• [Work required]:
Copy all lines below containing "account".
Given data below:
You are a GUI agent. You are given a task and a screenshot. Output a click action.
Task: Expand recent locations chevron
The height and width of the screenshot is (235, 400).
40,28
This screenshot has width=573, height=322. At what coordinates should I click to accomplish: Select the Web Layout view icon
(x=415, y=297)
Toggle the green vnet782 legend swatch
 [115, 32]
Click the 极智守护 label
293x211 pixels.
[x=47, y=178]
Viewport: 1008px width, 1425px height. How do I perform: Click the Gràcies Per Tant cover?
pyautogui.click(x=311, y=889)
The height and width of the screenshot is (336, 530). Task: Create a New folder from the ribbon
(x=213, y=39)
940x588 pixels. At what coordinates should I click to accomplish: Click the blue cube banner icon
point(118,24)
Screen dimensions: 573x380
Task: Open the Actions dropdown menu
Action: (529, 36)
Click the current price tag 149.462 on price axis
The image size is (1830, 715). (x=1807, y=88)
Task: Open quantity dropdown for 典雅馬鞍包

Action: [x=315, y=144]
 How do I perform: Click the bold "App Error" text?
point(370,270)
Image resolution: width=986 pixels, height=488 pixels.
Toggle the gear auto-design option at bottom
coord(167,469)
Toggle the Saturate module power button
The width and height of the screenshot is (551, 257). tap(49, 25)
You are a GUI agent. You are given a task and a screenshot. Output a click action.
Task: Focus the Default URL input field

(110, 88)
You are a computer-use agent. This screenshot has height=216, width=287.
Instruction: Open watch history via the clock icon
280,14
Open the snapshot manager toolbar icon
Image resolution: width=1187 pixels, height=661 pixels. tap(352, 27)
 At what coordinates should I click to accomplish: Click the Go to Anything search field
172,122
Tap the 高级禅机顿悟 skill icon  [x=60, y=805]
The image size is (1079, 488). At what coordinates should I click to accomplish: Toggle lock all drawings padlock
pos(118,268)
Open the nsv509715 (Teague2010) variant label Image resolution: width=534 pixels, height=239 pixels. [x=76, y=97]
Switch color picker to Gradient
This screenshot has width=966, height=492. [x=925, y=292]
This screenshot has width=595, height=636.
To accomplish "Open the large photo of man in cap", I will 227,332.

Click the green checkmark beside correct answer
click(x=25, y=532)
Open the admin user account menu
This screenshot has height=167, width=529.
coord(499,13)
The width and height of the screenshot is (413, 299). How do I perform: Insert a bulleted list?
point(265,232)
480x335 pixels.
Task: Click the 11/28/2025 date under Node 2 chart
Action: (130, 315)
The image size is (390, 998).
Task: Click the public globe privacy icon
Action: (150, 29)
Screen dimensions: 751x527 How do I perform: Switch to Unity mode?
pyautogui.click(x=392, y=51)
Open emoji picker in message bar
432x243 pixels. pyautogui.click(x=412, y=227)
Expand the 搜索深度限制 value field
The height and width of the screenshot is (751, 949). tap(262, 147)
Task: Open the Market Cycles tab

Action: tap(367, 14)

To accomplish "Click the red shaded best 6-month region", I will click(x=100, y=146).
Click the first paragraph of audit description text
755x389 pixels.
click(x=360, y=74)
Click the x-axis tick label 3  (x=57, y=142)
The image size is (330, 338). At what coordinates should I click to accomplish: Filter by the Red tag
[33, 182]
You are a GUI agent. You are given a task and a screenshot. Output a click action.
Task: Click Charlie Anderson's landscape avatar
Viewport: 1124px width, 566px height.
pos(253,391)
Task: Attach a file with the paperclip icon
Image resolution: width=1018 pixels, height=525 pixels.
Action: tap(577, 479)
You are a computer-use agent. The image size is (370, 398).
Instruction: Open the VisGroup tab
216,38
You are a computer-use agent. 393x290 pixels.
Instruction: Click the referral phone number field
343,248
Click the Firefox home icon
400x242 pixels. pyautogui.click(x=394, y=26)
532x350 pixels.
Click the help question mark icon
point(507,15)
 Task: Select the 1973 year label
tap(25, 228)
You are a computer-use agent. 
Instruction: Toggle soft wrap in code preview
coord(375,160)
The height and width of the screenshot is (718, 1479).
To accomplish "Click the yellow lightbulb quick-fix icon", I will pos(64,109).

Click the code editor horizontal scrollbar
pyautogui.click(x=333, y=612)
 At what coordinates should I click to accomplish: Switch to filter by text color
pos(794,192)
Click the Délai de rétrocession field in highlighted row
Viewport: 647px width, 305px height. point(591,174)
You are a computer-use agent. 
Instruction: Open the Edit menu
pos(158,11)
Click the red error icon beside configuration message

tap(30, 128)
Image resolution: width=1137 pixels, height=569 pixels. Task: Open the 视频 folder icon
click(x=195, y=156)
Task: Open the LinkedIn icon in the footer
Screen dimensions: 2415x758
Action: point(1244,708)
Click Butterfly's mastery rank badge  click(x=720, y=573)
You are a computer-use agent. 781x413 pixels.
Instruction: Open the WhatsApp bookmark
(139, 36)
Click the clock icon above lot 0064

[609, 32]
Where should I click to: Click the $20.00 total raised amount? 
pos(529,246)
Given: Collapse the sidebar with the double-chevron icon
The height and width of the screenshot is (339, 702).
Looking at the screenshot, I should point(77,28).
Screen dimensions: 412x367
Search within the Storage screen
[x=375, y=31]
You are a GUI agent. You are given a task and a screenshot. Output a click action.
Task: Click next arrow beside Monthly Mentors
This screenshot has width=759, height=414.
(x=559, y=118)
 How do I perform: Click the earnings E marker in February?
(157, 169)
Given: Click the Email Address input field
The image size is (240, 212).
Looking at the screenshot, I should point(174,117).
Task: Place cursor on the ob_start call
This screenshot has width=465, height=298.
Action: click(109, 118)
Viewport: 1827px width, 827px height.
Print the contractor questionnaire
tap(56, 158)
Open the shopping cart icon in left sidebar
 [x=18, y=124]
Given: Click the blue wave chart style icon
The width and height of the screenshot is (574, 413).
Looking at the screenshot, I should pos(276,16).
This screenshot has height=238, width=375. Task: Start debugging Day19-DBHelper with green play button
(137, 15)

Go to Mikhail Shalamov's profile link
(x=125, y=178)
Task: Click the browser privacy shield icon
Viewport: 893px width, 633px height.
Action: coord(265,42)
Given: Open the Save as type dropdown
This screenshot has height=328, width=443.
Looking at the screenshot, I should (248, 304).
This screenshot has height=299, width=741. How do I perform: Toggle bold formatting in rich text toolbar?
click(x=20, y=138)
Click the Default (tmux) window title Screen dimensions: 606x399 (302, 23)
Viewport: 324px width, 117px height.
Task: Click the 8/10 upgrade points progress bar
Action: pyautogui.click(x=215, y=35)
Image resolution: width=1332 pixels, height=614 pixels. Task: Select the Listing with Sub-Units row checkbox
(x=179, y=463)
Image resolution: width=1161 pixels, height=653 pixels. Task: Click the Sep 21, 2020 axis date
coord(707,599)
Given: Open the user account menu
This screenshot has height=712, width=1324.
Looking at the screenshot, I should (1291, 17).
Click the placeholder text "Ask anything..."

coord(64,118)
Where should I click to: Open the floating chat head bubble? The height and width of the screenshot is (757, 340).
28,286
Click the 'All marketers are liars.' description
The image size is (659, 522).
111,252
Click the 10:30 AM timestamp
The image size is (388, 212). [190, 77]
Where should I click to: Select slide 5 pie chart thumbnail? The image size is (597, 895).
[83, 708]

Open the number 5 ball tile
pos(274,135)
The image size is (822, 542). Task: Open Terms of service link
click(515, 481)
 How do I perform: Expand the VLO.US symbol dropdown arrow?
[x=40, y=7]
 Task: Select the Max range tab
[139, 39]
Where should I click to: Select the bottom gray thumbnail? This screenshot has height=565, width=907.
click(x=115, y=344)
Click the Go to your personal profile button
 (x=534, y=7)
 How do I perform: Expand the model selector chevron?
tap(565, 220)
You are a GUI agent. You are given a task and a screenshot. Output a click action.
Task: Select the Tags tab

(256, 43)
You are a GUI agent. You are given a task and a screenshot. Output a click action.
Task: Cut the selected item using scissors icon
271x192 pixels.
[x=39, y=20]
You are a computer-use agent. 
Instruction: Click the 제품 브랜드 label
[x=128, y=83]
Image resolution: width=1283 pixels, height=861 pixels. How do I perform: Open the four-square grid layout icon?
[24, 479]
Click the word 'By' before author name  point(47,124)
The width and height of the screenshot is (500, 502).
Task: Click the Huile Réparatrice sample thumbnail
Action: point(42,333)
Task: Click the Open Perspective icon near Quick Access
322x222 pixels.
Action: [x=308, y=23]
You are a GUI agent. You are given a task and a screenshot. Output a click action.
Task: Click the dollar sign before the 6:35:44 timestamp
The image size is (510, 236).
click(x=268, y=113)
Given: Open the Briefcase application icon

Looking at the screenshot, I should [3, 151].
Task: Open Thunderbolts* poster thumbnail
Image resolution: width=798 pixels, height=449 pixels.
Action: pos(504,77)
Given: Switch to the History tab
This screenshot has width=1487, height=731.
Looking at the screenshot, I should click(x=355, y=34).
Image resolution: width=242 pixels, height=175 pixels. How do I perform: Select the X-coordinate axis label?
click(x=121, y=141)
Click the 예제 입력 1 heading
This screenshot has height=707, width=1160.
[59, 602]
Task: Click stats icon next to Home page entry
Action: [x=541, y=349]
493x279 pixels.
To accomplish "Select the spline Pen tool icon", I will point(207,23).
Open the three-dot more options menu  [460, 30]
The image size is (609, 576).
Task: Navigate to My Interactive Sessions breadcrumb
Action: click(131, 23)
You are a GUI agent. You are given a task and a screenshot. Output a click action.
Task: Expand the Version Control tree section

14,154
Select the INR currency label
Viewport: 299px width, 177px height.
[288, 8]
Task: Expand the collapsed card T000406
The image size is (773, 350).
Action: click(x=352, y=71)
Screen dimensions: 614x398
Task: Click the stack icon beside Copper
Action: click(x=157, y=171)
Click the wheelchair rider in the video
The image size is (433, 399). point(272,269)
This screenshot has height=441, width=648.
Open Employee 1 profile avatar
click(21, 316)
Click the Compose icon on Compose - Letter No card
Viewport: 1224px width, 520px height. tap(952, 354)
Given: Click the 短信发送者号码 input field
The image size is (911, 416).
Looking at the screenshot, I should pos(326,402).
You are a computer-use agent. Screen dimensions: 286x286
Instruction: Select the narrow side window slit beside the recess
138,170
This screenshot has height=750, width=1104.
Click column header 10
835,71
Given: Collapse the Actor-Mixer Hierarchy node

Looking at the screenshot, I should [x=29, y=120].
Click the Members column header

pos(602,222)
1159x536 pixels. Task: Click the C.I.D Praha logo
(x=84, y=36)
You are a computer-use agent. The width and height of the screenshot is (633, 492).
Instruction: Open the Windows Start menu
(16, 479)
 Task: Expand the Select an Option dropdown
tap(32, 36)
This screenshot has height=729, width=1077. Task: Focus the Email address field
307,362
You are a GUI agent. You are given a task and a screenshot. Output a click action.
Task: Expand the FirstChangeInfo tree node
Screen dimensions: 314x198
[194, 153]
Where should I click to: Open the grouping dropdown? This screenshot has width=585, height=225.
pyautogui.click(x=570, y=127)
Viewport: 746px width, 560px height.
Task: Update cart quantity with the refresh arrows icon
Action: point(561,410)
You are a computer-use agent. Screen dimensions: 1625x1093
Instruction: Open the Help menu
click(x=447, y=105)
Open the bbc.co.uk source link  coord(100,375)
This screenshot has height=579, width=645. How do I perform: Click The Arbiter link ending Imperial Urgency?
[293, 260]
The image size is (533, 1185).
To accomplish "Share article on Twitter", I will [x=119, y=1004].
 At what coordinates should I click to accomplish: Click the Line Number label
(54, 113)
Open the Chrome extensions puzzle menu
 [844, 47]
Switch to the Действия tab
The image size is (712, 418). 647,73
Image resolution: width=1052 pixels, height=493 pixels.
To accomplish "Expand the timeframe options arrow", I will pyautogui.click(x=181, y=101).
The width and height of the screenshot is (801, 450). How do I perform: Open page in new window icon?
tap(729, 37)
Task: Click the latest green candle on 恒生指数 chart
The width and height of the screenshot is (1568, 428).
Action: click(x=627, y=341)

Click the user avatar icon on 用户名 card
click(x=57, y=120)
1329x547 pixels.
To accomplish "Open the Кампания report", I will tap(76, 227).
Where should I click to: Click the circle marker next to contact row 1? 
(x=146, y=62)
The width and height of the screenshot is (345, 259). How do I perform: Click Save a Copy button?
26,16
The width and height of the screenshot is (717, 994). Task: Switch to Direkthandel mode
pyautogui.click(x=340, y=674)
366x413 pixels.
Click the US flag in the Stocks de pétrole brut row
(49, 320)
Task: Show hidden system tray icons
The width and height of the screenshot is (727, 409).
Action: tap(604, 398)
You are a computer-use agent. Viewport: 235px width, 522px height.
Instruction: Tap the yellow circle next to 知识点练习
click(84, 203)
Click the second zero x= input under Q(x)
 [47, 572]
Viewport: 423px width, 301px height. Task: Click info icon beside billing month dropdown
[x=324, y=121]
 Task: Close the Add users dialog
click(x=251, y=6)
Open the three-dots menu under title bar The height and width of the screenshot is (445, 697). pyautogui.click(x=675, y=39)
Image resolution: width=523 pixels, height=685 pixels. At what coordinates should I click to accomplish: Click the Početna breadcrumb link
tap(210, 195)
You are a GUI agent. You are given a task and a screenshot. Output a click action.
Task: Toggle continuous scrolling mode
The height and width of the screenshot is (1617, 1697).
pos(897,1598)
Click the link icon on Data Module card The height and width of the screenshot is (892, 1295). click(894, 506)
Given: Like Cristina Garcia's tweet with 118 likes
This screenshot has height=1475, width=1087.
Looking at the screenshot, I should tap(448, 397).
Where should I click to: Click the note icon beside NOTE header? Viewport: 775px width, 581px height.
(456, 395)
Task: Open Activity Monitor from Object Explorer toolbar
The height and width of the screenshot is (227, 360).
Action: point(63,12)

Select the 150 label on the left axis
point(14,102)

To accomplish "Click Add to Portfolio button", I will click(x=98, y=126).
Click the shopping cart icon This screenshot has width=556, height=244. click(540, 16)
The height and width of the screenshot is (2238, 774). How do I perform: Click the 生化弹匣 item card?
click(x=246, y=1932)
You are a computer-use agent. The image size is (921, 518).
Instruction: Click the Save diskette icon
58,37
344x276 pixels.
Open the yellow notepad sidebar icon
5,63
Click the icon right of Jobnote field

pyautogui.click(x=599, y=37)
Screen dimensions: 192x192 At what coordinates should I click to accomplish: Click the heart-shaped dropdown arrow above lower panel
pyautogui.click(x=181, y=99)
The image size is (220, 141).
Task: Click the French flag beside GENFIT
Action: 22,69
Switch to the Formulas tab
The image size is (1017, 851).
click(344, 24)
End of Given data.
• [Exercise result]:
Open the admin user account menu
Given: Open the user account menu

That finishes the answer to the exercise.